What you should do |
From the line that contains "Where should I click to: Close" through the line that contains "You are a computer-use agent. Image", output every line of the listing below exactly and leave out all the rest.

__________________________________________________

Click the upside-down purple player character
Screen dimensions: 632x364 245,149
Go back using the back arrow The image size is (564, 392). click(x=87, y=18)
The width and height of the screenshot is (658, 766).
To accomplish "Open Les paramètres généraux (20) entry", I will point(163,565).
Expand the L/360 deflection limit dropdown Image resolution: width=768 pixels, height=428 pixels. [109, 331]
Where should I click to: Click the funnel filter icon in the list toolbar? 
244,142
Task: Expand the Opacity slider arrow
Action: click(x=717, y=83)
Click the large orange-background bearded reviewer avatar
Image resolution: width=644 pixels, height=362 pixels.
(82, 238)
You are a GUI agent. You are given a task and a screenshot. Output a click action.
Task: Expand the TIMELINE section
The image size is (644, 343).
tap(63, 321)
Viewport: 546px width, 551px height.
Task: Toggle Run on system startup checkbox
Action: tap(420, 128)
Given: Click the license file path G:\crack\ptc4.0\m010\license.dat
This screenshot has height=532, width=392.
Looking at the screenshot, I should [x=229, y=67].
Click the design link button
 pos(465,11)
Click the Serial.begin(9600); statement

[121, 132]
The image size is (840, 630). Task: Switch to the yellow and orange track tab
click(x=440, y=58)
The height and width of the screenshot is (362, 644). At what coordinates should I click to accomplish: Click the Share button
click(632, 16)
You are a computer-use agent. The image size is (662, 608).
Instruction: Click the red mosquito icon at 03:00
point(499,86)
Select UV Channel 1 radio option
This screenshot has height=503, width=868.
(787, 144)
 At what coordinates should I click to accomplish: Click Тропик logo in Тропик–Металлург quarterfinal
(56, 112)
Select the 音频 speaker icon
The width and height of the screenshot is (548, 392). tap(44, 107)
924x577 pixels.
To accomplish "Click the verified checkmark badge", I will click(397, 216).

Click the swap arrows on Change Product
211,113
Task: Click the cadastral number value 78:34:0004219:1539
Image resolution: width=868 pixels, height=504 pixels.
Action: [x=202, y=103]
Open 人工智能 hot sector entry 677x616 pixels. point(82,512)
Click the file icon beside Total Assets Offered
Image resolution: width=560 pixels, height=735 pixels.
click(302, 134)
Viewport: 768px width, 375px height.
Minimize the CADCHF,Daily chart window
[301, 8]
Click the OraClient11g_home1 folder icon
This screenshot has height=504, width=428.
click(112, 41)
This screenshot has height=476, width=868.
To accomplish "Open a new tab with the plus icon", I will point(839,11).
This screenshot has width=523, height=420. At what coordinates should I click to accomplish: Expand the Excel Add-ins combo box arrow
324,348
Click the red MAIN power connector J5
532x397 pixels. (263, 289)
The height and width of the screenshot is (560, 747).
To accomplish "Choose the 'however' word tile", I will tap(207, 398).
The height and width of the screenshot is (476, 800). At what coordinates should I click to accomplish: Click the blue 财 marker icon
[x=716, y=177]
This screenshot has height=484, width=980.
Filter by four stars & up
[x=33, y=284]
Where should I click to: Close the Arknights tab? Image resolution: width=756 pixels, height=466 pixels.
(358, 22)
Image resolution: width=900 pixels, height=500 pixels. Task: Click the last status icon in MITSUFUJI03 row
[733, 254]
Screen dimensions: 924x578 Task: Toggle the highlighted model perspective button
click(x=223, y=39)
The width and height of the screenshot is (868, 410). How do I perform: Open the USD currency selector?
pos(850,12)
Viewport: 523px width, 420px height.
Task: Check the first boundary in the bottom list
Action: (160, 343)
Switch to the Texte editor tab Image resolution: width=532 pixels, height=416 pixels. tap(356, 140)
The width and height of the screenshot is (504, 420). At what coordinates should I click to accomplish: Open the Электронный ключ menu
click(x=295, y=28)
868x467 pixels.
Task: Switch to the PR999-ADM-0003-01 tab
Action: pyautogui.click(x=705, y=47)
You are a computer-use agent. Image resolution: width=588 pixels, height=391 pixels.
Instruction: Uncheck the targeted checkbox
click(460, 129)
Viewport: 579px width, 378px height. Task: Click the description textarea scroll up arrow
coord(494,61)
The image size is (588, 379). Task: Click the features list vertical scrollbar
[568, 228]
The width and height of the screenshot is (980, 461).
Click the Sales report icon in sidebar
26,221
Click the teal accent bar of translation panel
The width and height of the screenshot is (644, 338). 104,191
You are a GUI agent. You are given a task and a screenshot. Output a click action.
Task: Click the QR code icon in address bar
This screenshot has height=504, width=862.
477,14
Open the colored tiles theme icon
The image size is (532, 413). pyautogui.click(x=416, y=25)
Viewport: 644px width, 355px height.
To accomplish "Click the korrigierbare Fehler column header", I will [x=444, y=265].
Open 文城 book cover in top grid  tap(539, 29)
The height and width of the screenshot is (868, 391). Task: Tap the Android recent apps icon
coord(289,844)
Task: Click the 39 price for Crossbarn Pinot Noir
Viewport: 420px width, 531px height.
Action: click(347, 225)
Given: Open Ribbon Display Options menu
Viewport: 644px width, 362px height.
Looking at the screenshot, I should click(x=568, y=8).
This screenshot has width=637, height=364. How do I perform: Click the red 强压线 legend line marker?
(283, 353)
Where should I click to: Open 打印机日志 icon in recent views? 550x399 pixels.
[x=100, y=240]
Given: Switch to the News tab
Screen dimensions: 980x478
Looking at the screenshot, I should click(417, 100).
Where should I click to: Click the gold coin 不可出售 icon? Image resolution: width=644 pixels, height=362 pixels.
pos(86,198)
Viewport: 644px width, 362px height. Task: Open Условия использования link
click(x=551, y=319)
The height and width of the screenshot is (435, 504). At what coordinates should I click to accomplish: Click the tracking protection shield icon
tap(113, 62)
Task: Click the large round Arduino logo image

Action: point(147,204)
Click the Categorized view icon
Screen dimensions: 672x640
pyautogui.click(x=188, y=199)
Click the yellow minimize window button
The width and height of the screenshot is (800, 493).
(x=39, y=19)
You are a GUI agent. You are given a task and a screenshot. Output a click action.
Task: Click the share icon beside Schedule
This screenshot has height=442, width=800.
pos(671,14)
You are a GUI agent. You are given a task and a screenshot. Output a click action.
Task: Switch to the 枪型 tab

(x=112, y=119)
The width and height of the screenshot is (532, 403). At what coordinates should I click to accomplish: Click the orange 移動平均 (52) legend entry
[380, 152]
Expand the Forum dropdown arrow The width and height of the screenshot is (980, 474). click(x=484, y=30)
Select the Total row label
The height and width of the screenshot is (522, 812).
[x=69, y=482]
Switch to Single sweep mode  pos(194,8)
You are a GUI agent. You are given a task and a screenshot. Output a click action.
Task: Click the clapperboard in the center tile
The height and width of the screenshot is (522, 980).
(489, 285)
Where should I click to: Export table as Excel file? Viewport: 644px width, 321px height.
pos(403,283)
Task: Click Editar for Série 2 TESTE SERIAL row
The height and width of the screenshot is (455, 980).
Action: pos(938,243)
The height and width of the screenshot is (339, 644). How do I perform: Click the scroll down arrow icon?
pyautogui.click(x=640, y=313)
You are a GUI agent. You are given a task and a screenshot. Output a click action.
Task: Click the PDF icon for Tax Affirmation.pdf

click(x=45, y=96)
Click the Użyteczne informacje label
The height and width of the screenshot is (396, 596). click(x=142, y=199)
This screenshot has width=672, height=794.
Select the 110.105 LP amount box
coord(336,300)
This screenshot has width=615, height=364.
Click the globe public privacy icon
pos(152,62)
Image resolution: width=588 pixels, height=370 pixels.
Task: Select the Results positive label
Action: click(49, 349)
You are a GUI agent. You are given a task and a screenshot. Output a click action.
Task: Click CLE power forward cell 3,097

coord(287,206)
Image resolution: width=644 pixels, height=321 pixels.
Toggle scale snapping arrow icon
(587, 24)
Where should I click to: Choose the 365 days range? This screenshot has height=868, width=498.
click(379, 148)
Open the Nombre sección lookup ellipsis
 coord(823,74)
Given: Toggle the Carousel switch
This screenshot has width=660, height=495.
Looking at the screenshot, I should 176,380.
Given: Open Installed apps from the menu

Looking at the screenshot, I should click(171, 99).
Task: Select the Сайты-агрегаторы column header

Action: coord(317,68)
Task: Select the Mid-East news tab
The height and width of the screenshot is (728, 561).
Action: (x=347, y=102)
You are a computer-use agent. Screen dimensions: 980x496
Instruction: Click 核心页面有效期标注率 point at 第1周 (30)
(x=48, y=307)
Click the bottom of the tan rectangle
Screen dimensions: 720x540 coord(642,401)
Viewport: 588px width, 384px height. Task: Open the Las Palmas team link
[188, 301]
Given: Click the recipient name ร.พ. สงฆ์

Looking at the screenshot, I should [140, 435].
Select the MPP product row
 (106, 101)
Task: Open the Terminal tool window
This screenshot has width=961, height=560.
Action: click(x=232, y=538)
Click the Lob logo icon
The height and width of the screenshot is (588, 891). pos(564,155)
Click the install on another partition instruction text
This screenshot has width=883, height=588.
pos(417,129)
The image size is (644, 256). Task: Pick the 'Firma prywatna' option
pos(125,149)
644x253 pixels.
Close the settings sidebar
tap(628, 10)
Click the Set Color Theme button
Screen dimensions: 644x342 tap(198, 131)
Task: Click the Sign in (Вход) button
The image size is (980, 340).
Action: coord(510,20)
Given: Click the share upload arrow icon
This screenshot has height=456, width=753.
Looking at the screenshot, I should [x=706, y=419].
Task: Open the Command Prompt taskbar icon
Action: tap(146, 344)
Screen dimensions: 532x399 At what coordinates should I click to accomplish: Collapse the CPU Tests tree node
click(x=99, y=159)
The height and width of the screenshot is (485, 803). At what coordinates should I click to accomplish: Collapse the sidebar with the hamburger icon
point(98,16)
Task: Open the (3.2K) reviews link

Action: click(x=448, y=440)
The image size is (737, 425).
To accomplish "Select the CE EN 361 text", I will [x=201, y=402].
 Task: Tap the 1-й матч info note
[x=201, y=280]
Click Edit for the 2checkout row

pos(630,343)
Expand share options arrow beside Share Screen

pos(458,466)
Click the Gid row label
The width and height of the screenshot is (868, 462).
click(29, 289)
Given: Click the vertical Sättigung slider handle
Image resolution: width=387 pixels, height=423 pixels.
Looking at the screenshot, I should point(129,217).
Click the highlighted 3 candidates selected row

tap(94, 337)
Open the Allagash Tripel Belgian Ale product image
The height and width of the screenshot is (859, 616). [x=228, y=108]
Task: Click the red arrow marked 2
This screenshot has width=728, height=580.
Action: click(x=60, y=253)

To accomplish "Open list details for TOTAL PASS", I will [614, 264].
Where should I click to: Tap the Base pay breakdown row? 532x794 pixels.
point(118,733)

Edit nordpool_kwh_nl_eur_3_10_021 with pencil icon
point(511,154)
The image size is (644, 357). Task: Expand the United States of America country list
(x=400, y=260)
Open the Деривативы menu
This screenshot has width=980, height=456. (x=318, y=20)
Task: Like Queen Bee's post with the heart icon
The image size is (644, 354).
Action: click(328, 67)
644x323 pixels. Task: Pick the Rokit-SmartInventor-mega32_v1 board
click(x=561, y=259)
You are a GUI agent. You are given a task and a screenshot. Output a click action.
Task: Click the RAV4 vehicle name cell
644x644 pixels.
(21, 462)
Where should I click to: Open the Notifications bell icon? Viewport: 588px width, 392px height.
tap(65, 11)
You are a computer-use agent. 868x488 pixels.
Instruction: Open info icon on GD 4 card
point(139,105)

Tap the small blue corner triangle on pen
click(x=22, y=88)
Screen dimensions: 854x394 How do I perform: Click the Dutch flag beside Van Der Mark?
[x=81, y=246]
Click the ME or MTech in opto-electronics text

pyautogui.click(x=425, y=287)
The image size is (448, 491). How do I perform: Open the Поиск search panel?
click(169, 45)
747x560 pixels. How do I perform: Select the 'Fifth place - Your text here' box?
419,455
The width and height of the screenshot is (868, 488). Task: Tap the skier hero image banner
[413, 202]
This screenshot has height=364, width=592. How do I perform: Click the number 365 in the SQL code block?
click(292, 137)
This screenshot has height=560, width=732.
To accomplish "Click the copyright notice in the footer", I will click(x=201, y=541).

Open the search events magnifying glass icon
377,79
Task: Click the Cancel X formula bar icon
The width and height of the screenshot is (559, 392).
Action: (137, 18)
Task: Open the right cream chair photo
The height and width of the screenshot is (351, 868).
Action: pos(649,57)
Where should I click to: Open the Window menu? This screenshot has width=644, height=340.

__________________________________________________

Finished exercise |
Where should I click to: Close the Arknights tab? Image resolution: width=756 pixels, height=466 pixels.
(358, 22)
Image resolution: width=900 pixels, height=500 pixels. Task: Click the last status icon in MITSUFUJI03 row
[733, 254]
Screen dimensions: 924x578 Task: Toggle the highlighted model perspective button
click(x=223, y=39)
The width and height of the screenshot is (868, 410). How do I perform: Open the USD currency selector?
pos(850,12)
Viewport: 523px width, 420px height.
Task: Check the first boundary in the bottom list
Action: (160, 343)
Switch to the Texte editor tab Image resolution: width=532 pixels, height=416 pixels. tap(356, 140)
The width and height of the screenshot is (504, 420). At what coordinates should I click to accomplish: Open the Электронный ключ menu
click(x=295, y=28)
868x467 pixels.
Task: Switch to the PR999-ADM-0003-01 tab
Action: pyautogui.click(x=705, y=47)
You are a computer-use agent. Image resolution: width=588 pixels, height=391 pixels.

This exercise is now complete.